I’m a travel industry professional. I have just returned from the exciting and exhausting government trade mission – Australia Business Week in India. While in Mumbai and Delhi a few days ago I wrote about the huge potential that India’s travelling middle class represents to Australia (and the rest of the world). Now that I’m back in Sydney and have had time to reflect on what transpired and turn it into practical advice about the insights of an Indian tourist.
So for all destination marketers and tourism businesses out there, here are the MyTravelResearch.com hot tips for successful destination marketing to Indian nationals:
Top Tips to Connect With The Indian Tourist
- Work with the travel trade and connect digitally. Indian tourists (especially young ones) are heavy users of digital tools, including social media. But they will often still book their travel via a travel agent. So cultivate your relationships with the trade.
- The Indian market is a mosaic, not a monolith. Each state has its own personality traits, languages, and consumption preferences. You can find markets that are akin to you. I noticed these differences when I was travelling around India. Delhi has more of a government feeling. Mumbai is more freewheeling and entrepreneurial. The North is more of a tea-drinking culture. Coffee and vegetarianism is more prevalent in the South.
- Emphasise that you welcome Indian tourists and guests. Show you are excited that they are coming. Leverage your connections with trade to do this. Use imagery with Indians in it – if you show yourselves or Australians, consider using the Namaste greeting (put the word in show the gesture). Connect to your local community. As well as being great marketing approaches, these activities have a brand value. Feeling welcomed is an important proxy for feeling safe in consumers’ minds.
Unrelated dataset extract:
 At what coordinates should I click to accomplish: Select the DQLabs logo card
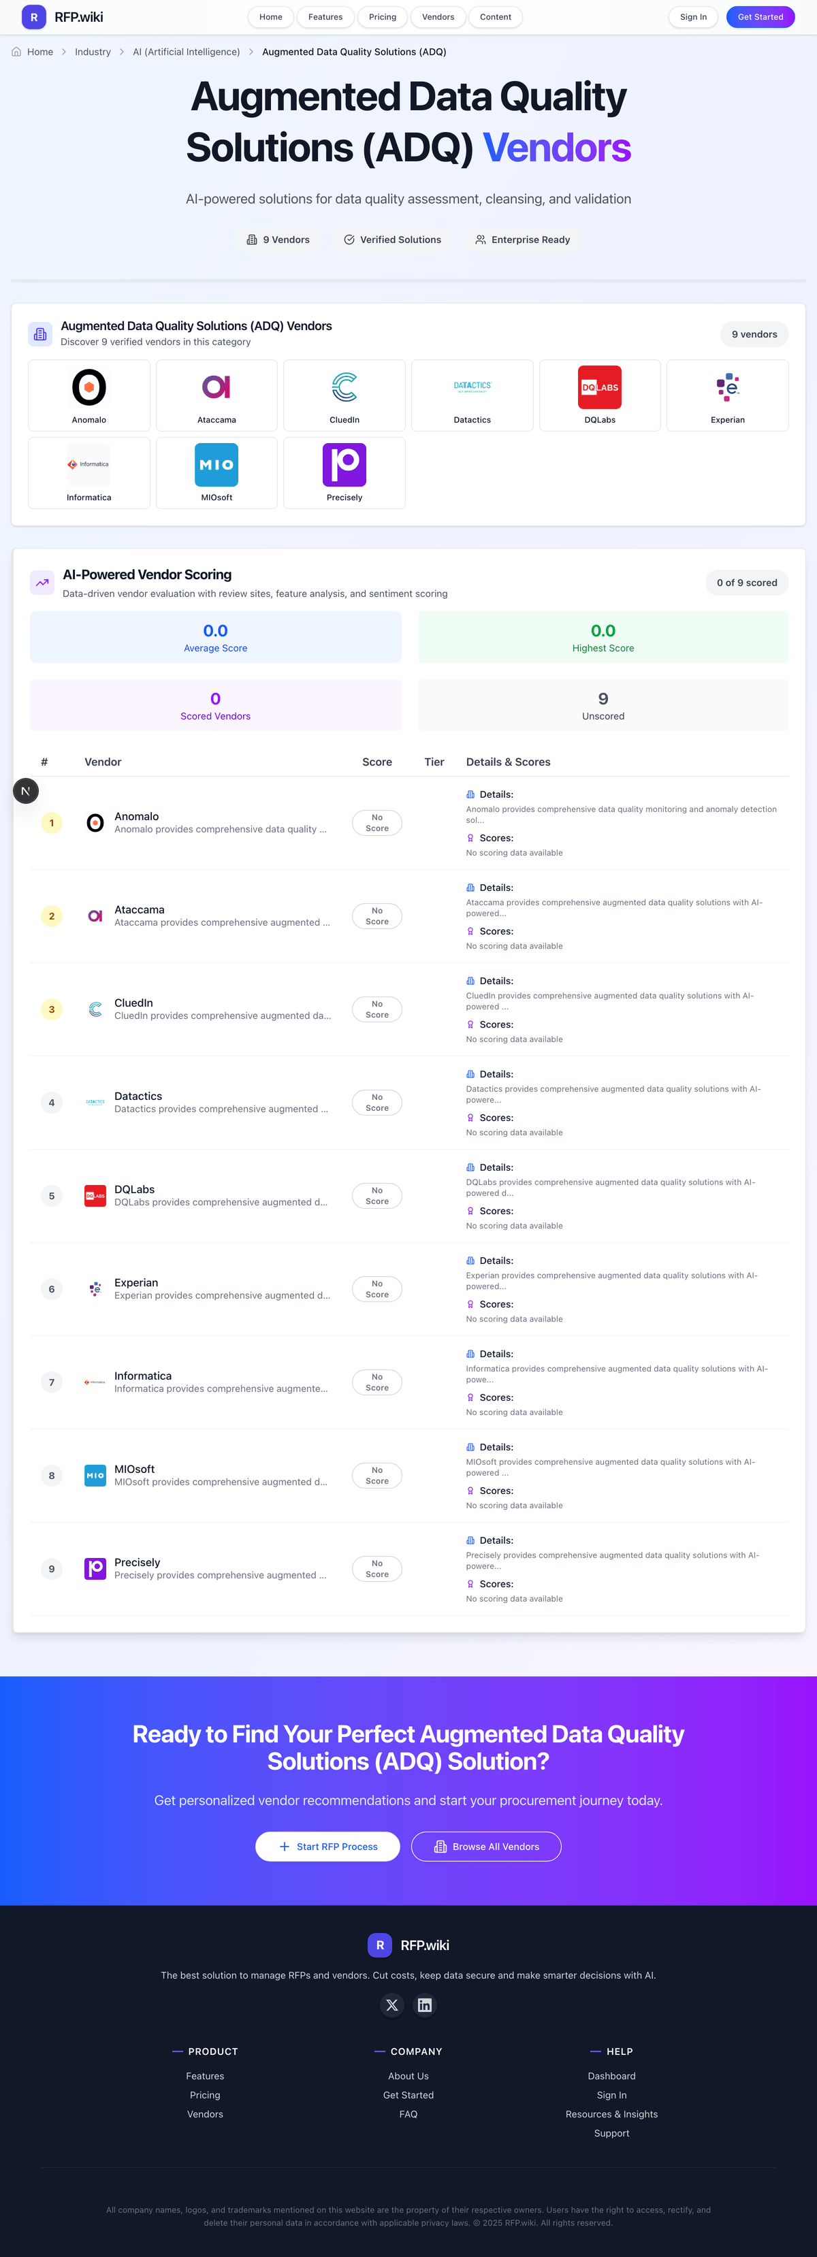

- In itineraries, provide useful information and safety tips. But always couch these in reassuring language. Incidents in Australia are rare by international standards, but acknowledging and minimising risk is important.
- An Indian tourist know the value of their money. They are also coming from a place with a far lower ‘cost of travel’ (a five-star hotel in Delhi costs about the same as a basic motel in regional Australia). So it is vital to that they feel they are spending their money well. Use language that talks about value. Show inclusions. Talk about the experience they will be getting. Wine and beer are among the few things more expensive in India. Not all Indians drink alcohol, but those that do will appreciate a gift or a complimentary bottle of wine.
- Include imagery that showcases natural beauty. If you are a city or town, clean, green and spacious areas are important. But show a few people in the photo. Empty doesn’t necessarily appeal to Indians, the way it does to many Australians.
- Show your attractions and experiences (with Indian tourist in the photo so that they feel welcome and safe).Indians like to be active on their holidays. Be clear about what you are offering them.
- Think about packages that reflect the nature of Indian families – often large, extended and multi-generational. This again reinforces the value proposition. Also remember that as an emerging market ‘more is more’ for Indian consumers. They may only come for a short time, but they will want to say they maximised their time in Australia. So work with other destinations. They aren’t your competitors. They’re your business generators.
- Indians like spicy food. So use vibrant coloured food shots. They’ll enjoy local cuisine, but offer them options to spice it up with chillies or sauces. Around 35% are vegetarian. So make sure you have attractive vegetarian options. Masterchef Australia was the top-rating reality TV show in India – so it’s worth linking stories to that if you can.
- Take time to get to know them. Indians and Australians share important values. Indians like to be with people they like – aka ‘mateship’. Humour counts.
- Cricket is a religion in India. Do you have ways you can utilise that connection e.g. by an introduction to a local cricket club.
- So is Bollywood. Were Australian locations near you used in Bollywood film production? If yes, leverage those connections. Where their silver screen heroes go, Indians will follow. Visit Scotland has produced an interactive map to allow them to do so (and surrounded it by other key experiences like whisky tasting!)
- Use your resources. Check with your regional tourism office what their plans are for India. Work with your state tourism office and Tourism Australia. They will have major campaigns in the market (e.g. DNSW’s Jhappi Time Campaign). Tourism Australia also has a lot of resources to guide marketing in India and developing product to meet Indian needs.
- Be in it for the long haul. Besides the size of the opportunity, one thing that both the Chinese and Indian markets share, is the need to build relationships over the long term.